> _PROBLEM TO WORK ON_: Write the material from the line containing "Data (刷新数据) icon?" through the line containing "Pick 'Ready to" as a Markdown table. Use a Row column for the row number and a Line column for each line, and skip any blank lines.

══ RECORD EXTRACTS

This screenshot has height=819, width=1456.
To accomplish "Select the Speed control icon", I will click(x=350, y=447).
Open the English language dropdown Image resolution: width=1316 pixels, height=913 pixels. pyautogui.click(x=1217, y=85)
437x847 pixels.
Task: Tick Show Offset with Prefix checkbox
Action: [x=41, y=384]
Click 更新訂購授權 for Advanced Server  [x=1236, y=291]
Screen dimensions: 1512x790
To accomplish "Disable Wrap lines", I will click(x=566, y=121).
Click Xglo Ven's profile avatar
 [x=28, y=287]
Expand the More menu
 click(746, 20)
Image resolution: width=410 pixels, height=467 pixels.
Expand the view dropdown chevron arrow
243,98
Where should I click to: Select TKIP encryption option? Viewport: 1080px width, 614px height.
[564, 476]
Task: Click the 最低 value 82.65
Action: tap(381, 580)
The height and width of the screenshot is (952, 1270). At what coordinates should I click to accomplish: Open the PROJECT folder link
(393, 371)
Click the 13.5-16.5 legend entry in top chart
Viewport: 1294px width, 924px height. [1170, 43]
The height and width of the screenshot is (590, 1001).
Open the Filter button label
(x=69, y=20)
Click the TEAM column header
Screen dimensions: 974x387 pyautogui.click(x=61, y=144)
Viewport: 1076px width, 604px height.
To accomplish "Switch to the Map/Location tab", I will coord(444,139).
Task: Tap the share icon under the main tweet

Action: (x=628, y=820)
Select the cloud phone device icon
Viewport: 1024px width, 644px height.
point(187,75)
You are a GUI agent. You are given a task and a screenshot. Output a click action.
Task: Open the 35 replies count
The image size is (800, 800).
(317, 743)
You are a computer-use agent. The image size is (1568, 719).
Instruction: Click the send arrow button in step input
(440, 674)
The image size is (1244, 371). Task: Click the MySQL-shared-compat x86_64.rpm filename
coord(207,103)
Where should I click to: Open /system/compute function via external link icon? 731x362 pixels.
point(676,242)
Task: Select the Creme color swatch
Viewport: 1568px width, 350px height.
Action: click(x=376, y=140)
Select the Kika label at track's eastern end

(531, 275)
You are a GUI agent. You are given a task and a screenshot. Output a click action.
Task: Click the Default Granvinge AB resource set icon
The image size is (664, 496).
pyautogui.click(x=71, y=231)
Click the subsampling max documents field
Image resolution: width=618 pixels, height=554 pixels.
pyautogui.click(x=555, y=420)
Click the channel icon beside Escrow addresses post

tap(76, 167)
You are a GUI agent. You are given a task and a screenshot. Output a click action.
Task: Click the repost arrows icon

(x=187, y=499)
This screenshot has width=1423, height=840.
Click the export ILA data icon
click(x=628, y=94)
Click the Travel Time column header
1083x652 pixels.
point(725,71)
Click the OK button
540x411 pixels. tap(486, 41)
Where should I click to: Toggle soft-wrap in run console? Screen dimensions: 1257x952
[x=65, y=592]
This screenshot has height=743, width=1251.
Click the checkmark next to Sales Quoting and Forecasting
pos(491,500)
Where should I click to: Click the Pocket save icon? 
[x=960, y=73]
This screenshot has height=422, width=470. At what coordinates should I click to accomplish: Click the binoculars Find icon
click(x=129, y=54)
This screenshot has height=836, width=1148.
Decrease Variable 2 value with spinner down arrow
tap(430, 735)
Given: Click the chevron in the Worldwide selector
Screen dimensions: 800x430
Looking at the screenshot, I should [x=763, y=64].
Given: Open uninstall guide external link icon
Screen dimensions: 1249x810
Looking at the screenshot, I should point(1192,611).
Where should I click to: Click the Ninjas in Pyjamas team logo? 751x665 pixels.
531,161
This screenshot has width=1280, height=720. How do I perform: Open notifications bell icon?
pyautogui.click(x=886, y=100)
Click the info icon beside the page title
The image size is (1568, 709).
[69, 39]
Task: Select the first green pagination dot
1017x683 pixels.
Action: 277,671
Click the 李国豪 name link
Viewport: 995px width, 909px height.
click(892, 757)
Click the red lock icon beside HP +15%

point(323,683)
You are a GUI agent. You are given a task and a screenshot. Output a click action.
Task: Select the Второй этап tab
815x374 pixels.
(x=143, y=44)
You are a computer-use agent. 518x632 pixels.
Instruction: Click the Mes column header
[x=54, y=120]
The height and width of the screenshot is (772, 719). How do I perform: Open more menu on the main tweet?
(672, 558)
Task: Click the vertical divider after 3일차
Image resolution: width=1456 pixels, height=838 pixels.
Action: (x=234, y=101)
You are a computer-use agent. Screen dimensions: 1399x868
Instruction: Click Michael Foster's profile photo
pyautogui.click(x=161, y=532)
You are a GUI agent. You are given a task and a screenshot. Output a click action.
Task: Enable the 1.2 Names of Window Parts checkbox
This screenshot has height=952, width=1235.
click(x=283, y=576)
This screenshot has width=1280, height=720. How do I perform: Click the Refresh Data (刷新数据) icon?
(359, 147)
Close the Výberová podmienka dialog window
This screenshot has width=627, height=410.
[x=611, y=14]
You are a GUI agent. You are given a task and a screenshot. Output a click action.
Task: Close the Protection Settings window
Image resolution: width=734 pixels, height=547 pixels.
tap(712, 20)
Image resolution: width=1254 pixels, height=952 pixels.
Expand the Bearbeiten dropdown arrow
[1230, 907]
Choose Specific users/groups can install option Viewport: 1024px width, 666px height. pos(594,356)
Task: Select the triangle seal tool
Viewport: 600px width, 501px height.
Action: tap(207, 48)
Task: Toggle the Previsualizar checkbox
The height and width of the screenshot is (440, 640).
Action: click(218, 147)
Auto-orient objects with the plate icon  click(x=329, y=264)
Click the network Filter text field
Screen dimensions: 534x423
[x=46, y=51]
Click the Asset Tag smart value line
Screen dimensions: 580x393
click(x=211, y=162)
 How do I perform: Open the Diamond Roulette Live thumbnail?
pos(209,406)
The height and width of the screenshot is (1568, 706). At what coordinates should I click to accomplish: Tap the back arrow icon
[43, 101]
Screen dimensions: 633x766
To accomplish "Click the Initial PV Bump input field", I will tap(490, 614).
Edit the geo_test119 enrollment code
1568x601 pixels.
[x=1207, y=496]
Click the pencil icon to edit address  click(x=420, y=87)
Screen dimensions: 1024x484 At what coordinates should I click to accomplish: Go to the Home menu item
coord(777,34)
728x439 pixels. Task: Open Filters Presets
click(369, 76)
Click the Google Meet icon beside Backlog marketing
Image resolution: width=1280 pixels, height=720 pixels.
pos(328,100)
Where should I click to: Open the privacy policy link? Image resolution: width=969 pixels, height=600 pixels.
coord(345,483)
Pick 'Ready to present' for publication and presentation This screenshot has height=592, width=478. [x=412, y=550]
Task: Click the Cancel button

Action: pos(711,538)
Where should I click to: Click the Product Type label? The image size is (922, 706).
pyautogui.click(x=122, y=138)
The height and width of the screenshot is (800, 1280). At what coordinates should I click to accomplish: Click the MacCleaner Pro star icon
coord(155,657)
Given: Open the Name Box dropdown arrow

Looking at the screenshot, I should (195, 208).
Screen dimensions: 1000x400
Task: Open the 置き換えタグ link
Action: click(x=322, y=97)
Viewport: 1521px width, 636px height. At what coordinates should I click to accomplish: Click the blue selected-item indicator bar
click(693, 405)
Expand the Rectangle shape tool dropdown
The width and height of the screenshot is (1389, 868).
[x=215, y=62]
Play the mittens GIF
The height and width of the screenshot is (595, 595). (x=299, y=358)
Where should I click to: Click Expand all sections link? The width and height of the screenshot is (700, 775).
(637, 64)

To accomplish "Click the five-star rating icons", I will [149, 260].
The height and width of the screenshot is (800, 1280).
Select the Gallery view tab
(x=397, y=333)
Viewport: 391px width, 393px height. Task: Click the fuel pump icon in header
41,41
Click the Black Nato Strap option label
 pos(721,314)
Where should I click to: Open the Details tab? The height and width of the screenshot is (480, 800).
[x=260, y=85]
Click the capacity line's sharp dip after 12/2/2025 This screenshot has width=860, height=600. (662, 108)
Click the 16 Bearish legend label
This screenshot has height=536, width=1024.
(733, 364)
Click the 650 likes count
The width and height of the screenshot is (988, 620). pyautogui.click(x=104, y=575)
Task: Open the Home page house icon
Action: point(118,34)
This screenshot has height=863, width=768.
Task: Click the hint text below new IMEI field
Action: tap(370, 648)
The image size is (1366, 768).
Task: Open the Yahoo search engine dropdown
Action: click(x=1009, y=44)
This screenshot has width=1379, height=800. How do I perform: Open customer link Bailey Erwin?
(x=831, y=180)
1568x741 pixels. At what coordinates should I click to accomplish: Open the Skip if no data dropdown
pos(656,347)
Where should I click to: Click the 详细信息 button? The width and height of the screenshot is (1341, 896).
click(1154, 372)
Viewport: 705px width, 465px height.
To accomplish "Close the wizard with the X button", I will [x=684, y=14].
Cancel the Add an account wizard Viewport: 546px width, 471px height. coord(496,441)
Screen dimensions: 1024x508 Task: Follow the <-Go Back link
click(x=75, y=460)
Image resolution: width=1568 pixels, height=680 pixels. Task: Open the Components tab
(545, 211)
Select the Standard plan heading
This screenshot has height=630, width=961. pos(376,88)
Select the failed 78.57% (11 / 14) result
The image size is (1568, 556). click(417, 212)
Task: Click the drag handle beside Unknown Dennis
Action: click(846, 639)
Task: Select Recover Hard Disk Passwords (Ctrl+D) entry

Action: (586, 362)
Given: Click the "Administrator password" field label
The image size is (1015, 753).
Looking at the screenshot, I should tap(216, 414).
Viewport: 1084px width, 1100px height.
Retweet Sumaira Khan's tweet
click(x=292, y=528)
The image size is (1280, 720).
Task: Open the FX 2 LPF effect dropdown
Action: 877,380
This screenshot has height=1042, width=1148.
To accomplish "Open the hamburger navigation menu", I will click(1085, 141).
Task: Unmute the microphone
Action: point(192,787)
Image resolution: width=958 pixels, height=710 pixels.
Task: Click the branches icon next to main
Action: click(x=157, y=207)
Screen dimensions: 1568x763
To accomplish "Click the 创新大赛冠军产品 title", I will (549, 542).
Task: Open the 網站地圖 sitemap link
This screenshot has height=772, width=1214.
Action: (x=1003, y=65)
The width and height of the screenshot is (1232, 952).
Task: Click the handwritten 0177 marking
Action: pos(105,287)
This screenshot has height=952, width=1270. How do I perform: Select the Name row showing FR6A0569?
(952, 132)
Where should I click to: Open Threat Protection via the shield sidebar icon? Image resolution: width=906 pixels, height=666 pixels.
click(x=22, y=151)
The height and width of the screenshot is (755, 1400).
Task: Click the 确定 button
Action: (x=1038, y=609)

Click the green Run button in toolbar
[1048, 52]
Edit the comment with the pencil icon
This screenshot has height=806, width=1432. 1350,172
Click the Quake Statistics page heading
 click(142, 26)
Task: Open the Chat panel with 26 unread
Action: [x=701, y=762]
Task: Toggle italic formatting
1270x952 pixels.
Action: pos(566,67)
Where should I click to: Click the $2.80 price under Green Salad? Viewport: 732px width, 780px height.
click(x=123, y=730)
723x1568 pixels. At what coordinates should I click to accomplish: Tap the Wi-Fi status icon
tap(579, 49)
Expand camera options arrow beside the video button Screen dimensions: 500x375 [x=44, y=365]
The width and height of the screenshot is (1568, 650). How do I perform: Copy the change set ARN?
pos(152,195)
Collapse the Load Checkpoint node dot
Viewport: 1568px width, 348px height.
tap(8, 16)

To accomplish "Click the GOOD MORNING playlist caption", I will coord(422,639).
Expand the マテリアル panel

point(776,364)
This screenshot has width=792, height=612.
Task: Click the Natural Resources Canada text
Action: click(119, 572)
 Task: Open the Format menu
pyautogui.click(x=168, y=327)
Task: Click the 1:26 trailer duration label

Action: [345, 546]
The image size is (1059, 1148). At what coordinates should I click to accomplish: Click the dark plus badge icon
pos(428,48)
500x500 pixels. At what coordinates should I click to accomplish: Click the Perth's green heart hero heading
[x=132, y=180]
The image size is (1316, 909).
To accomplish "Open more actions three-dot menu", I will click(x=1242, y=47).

════

> _RESULT OF THE EXERCISE_:
| Row | Line |
|---|---|
| 1 | This screenshot has width=1280, height=720. How do I perform: Click the Refresh Data (刷新数据) icon? |
| 2 | (359, 147) |
| 3 | Close the Výberová podmienka dialog window |
| 4 | This screenshot has width=627, height=410. |
| 5 | [x=611, y=14] |
| 6 | You are a GUI agent. You are given a task and a screenshot. Output a click action. |
| 7 | Task: Close the Protection Settings window |
| 8 | Image resolution: width=734 pixels, height=547 pixels. |
| 9 | tap(712, 20) |
| 10 | Image resolution: width=1254 pixels, height=952 pixels. |
| 11 | Expand the Bearbeiten dropdown arrow |
| 12 | [1230, 907] |
| 13 | Choose Specific users/groups can install option Viewport: 1024px width, 666px height. pos(594,356) |
| 14 | Task: Select the triangle seal tool |
| 15 | Viewport: 600px width, 501px height. |
| 16 | Action: tap(207, 48) |
| 17 | Task: Toggle the Previsualizar checkbox |
| 18 | The height and width of the screenshot is (440, 640). |
| 19 | Action: click(218, 147) |
| 20 | Auto-orient objects with the plate icon  click(x=329, y=264) |
| 21 | Click the network Filter text field |
| 22 | Screen dimensions: 534x423 |
| 23 | [x=46, y=51] |
| 24 | Click the Asset Tag smart value line |
| 25 | Screen dimensions: 580x393 |
| 26 | click(x=211, y=162) |
| 27 |  How do I perform: Open the Diamond Roulette Live thumbnail? |
| 28 | pos(209,406) |
| 29 | The height and width of the screenshot is (1568, 706). At what coordinates should I click to accomplish: Tap the back arrow icon |
| 30 | [43, 101] |
| 31 | Screen dimensions: 633x766 |
| 32 | To accomplish "Click the Initial PV Bump input field", I will tap(490, 614). |
| 33 | Edit the geo_test119 enrollment code |
| 34 | 1568x601 pixels. |
| 35 | [x=1207, y=496] |
| 36 | Click the pencil icon to edit address  click(x=420, y=87) |
| 37 | Screen dimensions: 1024x484 At what coordinates should I click to accomplish: Go to the Home menu item |
| 38 | coord(777,34) |
| 39 | 728x439 pixels. Task: Open Filters Presets |
| 40 | click(369, 76) |
| 41 | Click the Google Meet icon beside Backlog marketing |
| 42 | Image resolution: width=1280 pixels, height=720 pixels. |
| 43 | pos(328,100) |
| 44 | Where should I click to: Open the privacy policy link? Image resolution: width=969 pixels, height=600 pixels. |
| 45 | coord(345,483) |
| 46 | Pick 'Ready to present' for publication and presentation This screenshot has height=592, width=478. [x=412, y=550] |